At the very beginning, the first hot tub has 480 gallons and the second hot tub has 0 gallons. The initial difference in the amount of water is:
$$480 \text{ gallons} - 0 \text{ gallons} = 480 \text{ gallons}$$

**step4** Calculating the time until the water amounts are equal

To find out how many minutes it will take for the water amounts to be equal, we divide the total initial difference by the rate at which this difference is closing.
$$\text{Time} = \text{Initial difference in gallons} \div \text{Rate of difference closing in gallons per minute}$$
$$\text{Time} = 480 \text{ gallons} \div 20 \text{ gallons/minute}$$
$$\text{Time} = 24 \text{ minutes}$$
So, it will take 24 minutes for both hot tubs to hold the same amount of water.

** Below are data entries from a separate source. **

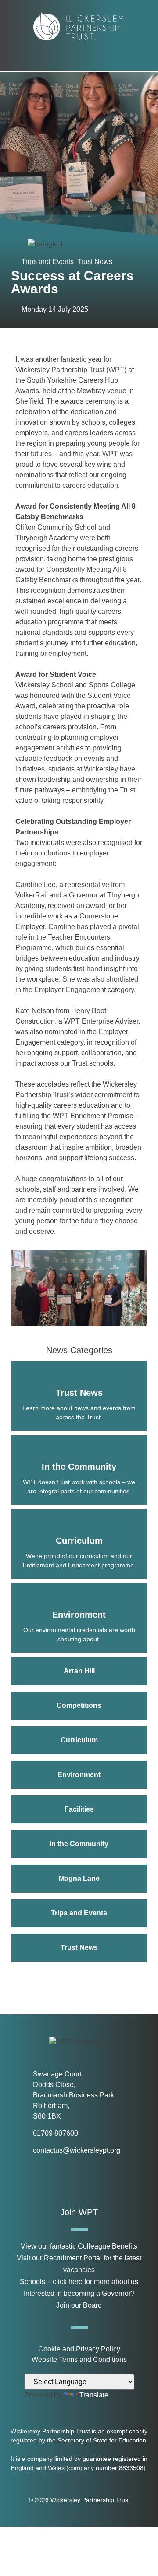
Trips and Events (48, 261)
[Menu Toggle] (79, 58)
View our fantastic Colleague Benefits (79, 2246)
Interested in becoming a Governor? (79, 2293)
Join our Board (79, 2305)
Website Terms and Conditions (79, 2359)
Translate (93, 2395)
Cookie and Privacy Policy (79, 2349)
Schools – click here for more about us (79, 2281)
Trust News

**step5** Calculating the amount of water in the first hot tub after 24 minutes

Now, we need to find out how much water will be in the hot tubs after 24 minutes. Let's calculate for the first hot tub.
The first hot tub starts with 480 gallons and empties at a rate of 5 gallons per minute.
Amount of water emptied in 24 minutes:
$$5 \text{ gallons/minute} \times 24 \text{ minutes} = 120 \text{ gallons}$$
Amount of water remaining in the first hot tub:
$$480 \text{ gallons} - 120 \text{ gallons} = 360 \text{ gallons}$$

**step6** Calculating the amount of water in the second hot tub after 24 minutes

Next, let's calculate the amount of water in the second hot tub after 24 minutes.
The second hot tub starts empty and fills at a rate of 15 gallons per minute.
Amount of water filled in 24 minutes:
$$15 \text{ gallons/minute} \times 24 \text{ minutes} = 360 \text{ gallons}$$
Amount of water in the second hot tub:
$$0 \text{ gallons} + 360 \text{ gallons} = 360 \text{ gallons}$$
Both calculations confirm that after 24 minutes, each hot tub will hold 360 gallons of water.